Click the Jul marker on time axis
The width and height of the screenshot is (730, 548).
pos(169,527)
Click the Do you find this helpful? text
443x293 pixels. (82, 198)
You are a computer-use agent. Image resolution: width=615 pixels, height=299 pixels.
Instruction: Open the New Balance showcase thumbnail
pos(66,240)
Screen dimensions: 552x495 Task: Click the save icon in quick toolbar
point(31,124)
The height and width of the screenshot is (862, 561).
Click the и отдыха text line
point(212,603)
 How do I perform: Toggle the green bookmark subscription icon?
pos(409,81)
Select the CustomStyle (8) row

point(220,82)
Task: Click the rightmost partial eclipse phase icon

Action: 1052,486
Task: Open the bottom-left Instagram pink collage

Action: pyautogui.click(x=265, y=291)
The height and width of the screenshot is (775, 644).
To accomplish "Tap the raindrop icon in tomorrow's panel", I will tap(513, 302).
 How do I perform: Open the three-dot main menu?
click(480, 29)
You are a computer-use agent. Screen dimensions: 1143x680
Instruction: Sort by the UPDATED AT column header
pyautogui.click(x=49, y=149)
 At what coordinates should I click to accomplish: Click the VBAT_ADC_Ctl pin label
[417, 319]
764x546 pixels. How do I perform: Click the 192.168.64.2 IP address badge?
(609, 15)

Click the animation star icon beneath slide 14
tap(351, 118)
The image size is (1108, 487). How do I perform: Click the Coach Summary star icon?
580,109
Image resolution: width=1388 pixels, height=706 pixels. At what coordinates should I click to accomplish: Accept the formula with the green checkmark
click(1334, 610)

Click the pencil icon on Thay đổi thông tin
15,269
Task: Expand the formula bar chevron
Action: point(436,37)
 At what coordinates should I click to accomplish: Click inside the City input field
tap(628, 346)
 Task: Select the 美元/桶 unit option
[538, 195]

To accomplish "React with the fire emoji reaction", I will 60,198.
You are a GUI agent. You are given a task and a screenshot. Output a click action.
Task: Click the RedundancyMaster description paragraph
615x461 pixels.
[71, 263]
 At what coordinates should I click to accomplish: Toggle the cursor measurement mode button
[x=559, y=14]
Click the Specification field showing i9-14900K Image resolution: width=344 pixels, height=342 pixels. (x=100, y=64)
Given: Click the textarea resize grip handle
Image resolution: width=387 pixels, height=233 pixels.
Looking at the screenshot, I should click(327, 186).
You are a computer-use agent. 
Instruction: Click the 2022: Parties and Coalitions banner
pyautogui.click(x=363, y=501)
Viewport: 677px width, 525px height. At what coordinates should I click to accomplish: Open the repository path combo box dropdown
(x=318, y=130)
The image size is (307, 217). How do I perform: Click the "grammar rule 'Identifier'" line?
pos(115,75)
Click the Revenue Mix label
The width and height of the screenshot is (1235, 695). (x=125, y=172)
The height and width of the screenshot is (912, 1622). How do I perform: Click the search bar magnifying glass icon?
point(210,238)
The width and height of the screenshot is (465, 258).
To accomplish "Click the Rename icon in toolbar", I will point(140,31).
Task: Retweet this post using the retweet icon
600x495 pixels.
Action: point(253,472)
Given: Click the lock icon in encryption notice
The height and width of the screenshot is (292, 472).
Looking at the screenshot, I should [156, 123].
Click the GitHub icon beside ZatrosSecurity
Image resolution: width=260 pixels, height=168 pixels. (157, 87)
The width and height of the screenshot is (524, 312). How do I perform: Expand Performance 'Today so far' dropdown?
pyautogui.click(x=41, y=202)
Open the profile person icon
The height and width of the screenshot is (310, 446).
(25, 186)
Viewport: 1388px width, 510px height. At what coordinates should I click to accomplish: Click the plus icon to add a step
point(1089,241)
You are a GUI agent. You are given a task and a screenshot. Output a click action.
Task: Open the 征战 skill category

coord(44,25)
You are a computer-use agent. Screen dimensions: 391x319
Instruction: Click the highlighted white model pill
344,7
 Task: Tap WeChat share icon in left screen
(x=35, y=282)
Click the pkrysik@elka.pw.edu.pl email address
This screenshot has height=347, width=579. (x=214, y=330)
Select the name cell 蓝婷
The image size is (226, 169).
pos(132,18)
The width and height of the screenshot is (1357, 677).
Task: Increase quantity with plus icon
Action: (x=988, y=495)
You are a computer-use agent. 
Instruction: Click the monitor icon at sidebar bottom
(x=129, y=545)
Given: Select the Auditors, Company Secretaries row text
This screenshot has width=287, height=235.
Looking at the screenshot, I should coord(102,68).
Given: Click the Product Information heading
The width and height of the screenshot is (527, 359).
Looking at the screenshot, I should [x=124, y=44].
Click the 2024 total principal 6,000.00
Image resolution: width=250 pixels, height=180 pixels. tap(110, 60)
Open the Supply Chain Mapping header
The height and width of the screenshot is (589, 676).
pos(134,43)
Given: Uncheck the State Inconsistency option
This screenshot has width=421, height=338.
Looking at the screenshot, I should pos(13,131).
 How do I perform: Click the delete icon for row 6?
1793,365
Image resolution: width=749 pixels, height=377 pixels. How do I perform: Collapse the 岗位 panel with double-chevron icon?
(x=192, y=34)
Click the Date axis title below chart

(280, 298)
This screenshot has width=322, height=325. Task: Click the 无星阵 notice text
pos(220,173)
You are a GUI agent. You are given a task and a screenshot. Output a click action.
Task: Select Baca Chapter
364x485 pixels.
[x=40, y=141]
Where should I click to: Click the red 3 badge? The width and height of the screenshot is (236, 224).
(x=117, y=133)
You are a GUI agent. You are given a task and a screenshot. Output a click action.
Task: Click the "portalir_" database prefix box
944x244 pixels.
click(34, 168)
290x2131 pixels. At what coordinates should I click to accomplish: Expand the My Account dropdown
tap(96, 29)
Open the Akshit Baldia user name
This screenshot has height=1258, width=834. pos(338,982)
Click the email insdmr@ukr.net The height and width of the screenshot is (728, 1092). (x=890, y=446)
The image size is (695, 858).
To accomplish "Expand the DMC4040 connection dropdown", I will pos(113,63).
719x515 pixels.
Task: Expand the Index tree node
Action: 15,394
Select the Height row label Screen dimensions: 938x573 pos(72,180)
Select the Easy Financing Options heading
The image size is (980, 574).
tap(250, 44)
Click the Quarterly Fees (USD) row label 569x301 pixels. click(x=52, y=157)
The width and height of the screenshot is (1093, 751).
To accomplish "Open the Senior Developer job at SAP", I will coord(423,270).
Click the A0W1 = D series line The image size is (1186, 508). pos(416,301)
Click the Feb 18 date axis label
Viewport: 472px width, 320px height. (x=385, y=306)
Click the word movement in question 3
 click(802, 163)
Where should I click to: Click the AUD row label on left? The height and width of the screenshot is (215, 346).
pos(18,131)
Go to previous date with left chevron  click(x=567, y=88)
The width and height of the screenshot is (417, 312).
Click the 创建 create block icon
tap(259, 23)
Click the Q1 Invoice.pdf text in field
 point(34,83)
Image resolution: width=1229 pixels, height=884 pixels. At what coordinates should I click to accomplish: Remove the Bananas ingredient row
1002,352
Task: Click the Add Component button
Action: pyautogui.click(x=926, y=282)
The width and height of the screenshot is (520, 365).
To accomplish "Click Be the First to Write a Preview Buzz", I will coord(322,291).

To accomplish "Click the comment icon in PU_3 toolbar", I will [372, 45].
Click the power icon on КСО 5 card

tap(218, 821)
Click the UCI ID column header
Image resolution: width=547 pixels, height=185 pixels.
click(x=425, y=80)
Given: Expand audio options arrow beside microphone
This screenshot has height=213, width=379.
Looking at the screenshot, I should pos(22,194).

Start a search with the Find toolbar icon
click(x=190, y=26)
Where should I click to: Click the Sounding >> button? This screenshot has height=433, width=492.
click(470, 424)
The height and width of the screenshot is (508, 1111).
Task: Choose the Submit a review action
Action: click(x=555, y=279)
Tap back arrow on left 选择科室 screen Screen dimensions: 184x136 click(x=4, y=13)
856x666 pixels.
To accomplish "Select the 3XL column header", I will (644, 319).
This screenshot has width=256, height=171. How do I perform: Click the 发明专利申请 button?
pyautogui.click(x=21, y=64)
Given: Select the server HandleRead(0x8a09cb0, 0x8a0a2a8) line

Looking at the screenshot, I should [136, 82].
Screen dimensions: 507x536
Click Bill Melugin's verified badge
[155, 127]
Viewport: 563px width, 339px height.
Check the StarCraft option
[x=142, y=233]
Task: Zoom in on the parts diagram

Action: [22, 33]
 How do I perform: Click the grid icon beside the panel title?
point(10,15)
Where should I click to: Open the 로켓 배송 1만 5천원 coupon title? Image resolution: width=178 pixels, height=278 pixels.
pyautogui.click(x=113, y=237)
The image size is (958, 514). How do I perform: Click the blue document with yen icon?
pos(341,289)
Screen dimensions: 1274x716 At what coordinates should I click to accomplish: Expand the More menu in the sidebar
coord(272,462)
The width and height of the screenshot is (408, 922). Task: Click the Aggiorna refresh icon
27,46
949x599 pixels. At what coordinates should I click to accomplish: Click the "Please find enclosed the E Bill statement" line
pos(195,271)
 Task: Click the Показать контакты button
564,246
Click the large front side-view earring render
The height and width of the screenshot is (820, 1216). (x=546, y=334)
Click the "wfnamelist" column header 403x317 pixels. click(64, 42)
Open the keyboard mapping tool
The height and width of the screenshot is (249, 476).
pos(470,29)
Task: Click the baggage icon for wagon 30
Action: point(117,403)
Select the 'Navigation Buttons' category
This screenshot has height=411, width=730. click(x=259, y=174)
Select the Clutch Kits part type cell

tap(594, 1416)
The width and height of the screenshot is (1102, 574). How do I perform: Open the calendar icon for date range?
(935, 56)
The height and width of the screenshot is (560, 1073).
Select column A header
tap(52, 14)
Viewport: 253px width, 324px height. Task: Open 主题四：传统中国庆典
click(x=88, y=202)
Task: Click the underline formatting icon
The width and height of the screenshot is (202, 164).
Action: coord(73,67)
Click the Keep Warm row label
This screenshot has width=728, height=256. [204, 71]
==================================================
To do: Would you reproduce, word for word, the lines from the one holding "pixels. click(64, 42)" through the final line of the entries, both included?

Task output:
Click the "wfnamelist" column header 403x317 pixels. click(64, 42)
Open the keyboard mapping tool
The height and width of the screenshot is (249, 476).
pos(470,29)
Task: Click the baggage icon for wagon 30
Action: point(117,403)
Select the 'Navigation Buttons' category
This screenshot has height=411, width=730. click(x=259, y=174)
Select the Clutch Kits part type cell

tap(594, 1416)
The width and height of the screenshot is (1102, 574). How do I perform: Open the calendar icon for date range?
(935, 56)
The height and width of the screenshot is (560, 1073).
Select column A header
tap(52, 14)
Viewport: 253px width, 324px height. Task: Open 主题四：传统中国庆典
click(x=88, y=202)
Task: Click the underline formatting icon
The width and height of the screenshot is (202, 164).
Action: coord(73,67)
Click the Keep Warm row label
This screenshot has width=728, height=256. [204, 71]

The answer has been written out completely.